** Task statement **
Repeat the full listing, word for word.
[[ Provided data, beginning ]]
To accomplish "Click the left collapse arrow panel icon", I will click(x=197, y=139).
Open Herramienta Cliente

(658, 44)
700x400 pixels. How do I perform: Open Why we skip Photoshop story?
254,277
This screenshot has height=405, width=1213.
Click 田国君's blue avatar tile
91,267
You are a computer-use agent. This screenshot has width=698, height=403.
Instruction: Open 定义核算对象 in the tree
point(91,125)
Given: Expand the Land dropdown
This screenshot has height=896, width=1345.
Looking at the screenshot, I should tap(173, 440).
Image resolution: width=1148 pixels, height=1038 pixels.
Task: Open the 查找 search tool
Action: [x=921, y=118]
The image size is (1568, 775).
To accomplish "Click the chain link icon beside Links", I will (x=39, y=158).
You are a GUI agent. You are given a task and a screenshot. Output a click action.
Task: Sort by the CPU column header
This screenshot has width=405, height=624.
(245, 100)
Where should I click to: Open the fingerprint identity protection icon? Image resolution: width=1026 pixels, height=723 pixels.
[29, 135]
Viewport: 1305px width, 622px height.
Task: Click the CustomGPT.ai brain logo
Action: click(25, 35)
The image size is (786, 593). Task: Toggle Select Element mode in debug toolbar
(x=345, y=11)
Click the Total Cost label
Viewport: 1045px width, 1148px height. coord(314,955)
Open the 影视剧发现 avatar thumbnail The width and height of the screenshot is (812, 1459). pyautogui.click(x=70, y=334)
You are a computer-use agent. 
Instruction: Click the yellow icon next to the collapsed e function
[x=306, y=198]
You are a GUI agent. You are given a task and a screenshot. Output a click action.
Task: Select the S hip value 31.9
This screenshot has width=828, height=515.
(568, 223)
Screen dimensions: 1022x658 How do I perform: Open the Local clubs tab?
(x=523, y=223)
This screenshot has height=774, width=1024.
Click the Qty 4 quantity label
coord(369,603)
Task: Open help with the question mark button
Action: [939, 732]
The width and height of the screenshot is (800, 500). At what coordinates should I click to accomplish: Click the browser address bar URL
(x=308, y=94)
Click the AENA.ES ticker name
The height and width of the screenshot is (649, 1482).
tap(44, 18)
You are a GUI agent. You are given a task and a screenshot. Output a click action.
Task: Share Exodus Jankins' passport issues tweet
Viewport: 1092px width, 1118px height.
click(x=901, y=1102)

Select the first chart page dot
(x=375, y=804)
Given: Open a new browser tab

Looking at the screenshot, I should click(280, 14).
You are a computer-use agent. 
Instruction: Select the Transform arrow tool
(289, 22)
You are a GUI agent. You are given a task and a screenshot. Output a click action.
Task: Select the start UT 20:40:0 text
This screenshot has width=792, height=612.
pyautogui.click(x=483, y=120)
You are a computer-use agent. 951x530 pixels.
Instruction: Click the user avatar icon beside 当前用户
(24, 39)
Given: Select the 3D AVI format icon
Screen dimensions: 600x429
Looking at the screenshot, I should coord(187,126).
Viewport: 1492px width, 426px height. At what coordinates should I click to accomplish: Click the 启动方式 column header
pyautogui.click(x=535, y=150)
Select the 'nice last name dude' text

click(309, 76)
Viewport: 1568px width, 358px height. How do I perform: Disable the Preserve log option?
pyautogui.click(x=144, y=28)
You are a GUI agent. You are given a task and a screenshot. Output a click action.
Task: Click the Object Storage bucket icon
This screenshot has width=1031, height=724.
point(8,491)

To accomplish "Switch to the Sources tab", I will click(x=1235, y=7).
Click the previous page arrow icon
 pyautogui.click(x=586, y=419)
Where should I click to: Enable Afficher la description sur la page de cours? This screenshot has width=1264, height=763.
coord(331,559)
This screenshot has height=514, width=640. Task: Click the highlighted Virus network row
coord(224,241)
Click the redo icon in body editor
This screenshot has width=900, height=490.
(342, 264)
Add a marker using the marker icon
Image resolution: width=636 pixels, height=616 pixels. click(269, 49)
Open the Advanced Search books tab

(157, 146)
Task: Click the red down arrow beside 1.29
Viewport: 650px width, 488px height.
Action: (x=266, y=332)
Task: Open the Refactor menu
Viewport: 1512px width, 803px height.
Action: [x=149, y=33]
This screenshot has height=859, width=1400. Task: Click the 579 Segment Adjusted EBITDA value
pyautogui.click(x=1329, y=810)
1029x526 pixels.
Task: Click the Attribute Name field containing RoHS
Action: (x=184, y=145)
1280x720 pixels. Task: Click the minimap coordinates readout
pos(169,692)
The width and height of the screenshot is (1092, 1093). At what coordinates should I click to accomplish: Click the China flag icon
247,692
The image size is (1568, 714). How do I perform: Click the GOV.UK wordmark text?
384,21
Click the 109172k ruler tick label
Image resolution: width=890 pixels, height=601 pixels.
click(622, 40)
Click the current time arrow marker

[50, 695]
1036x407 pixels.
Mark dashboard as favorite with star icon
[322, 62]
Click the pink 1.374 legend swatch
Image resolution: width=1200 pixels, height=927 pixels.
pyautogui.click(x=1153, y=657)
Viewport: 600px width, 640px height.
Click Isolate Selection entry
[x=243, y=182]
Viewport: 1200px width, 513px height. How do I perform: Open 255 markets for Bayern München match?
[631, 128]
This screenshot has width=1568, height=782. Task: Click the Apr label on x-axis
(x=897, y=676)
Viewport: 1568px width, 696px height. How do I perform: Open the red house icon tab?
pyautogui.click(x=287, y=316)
[[ Provided data, end ]]
** Exercise answer **
To accomplish "Click the left collapse arrow panel icon", I will click(x=197, y=139).
Open Herramienta Cliente

(658, 44)
700x400 pixels. How do I perform: Open Why we skip Photoshop story?
254,277
This screenshot has height=405, width=1213.
Click 田国君's blue avatar tile
91,267
You are a computer-use agent. This screenshot has width=698, height=403.
Instruction: Open 定义核算对象 in the tree
point(91,125)
Given: Expand the Land dropdown
This screenshot has height=896, width=1345.
Looking at the screenshot, I should tap(173, 440).
Image resolution: width=1148 pixels, height=1038 pixels.
Task: Open the 查找 search tool
Action: [x=921, y=118]
The image size is (1568, 775).
To accomplish "Click the chain link icon beside Links", I will (x=39, y=158).
You are a GUI agent. You are given a task and a screenshot. Output a click action.
Task: Sort by the CPU column header
This screenshot has width=405, height=624.
(245, 100)
Where should I click to: Open the fingerprint identity protection icon? Image resolution: width=1026 pixels, height=723 pixels.
[29, 135]
Viewport: 1305px width, 622px height.
Task: Click the CustomGPT.ai brain logo
Action: click(25, 35)
The image size is (786, 593). Task: Toggle Select Element mode in debug toolbar
(x=345, y=11)
Click the Total Cost label
Viewport: 1045px width, 1148px height. coord(314,955)
Open the 影视剧发现 avatar thumbnail The width and height of the screenshot is (812, 1459). pyautogui.click(x=70, y=334)
You are a computer-use agent. 
Instruction: Click the yellow icon next to the collapsed e function
[x=306, y=198]
You are a GUI agent. You are given a task and a screenshot. Output a click action.
Task: Select the S hip value 31.9
This screenshot has width=828, height=515.
(568, 223)
Screen dimensions: 1022x658 How do I perform: Open the Local clubs tab?
(x=523, y=223)
This screenshot has height=774, width=1024.
Click the Qty 4 quantity label
coord(369,603)
Task: Open help with the question mark button
Action: [939, 732]
The width and height of the screenshot is (800, 500). At what coordinates should I click to accomplish: Click the browser address bar URL
(x=308, y=94)
Click the AENA.ES ticker name
The height and width of the screenshot is (649, 1482).
tap(44, 18)
You are a GUI agent. You are given a task and a screenshot. Output a click action.
Task: Share Exodus Jankins' passport issues tweet
Viewport: 1092px width, 1118px height.
click(x=901, y=1102)

Select the first chart page dot
(x=375, y=804)
Given: Open a new browser tab

Looking at the screenshot, I should click(280, 14).
You are a computer-use agent. 
Instruction: Select the Transform arrow tool
(289, 22)
You are a GUI agent. You are given a task and a screenshot. Output a click action.
Task: Select the start UT 20:40:0 text
This screenshot has width=792, height=612.
pyautogui.click(x=483, y=120)
You are a computer-use agent. 951x530 pixels.
Instruction: Click the user avatar icon beside 当前用户
(24, 39)
Given: Select the 3D AVI format icon
Screen dimensions: 600x429
Looking at the screenshot, I should coord(187,126).
Viewport: 1492px width, 426px height. At what coordinates should I click to accomplish: Click the 启动方式 column header
pyautogui.click(x=535, y=150)
Select the 'nice last name dude' text

click(309, 76)
Viewport: 1568px width, 358px height. How do I perform: Disable the Preserve log option?
pyautogui.click(x=144, y=28)
You are a GUI agent. You are given a task and a screenshot. Output a click action.
Task: Click the Object Storage bucket icon
This screenshot has width=1031, height=724.
point(8,491)

To accomplish "Switch to the Sources tab", I will click(x=1235, y=7).
Click the previous page arrow icon
 pyautogui.click(x=586, y=419)
Where should I click to: Enable Afficher la description sur la page de cours? This screenshot has width=1264, height=763.
coord(331,559)
This screenshot has height=514, width=640. Task: Click the highlighted Virus network row
coord(224,241)
Click the redo icon in body editor
This screenshot has width=900, height=490.
(342, 264)
Add a marker using the marker icon
Image resolution: width=636 pixels, height=616 pixels. click(269, 49)
Open the Advanced Search books tab

(157, 146)
Task: Click the red down arrow beside 1.29
Viewport: 650px width, 488px height.
Action: (x=266, y=332)
Task: Open the Refactor menu
Viewport: 1512px width, 803px height.
Action: [x=149, y=33]
This screenshot has height=859, width=1400. Task: Click the 579 Segment Adjusted EBITDA value
pyautogui.click(x=1329, y=810)
1029x526 pixels.
Task: Click the Attribute Name field containing RoHS
Action: (x=184, y=145)
1280x720 pixels. Task: Click the minimap coordinates readout
pos(169,692)
The width and height of the screenshot is (1092, 1093). At what coordinates should I click to accomplish: Click the China flag icon
247,692
The image size is (1568, 714). How do I perform: Click the GOV.UK wordmark text?
384,21
Click the 109172k ruler tick label
Image resolution: width=890 pixels, height=601 pixels.
click(622, 40)
Click the current time arrow marker

[50, 695]
1036x407 pixels.
Mark dashboard as favorite with star icon
[322, 62]
Click the pink 1.374 legend swatch
Image resolution: width=1200 pixels, height=927 pixels.
pyautogui.click(x=1153, y=657)
Viewport: 600px width, 640px height.
Click Isolate Selection entry
[x=243, y=182]
Viewport: 1200px width, 513px height. How do I perform: Open 255 markets for Bayern München match?
[631, 128]
This screenshot has width=1568, height=782. Task: Click the Apr label on x-axis
(x=897, y=676)
Viewport: 1568px width, 696px height. How do I perform: Open the red house icon tab?
pyautogui.click(x=287, y=316)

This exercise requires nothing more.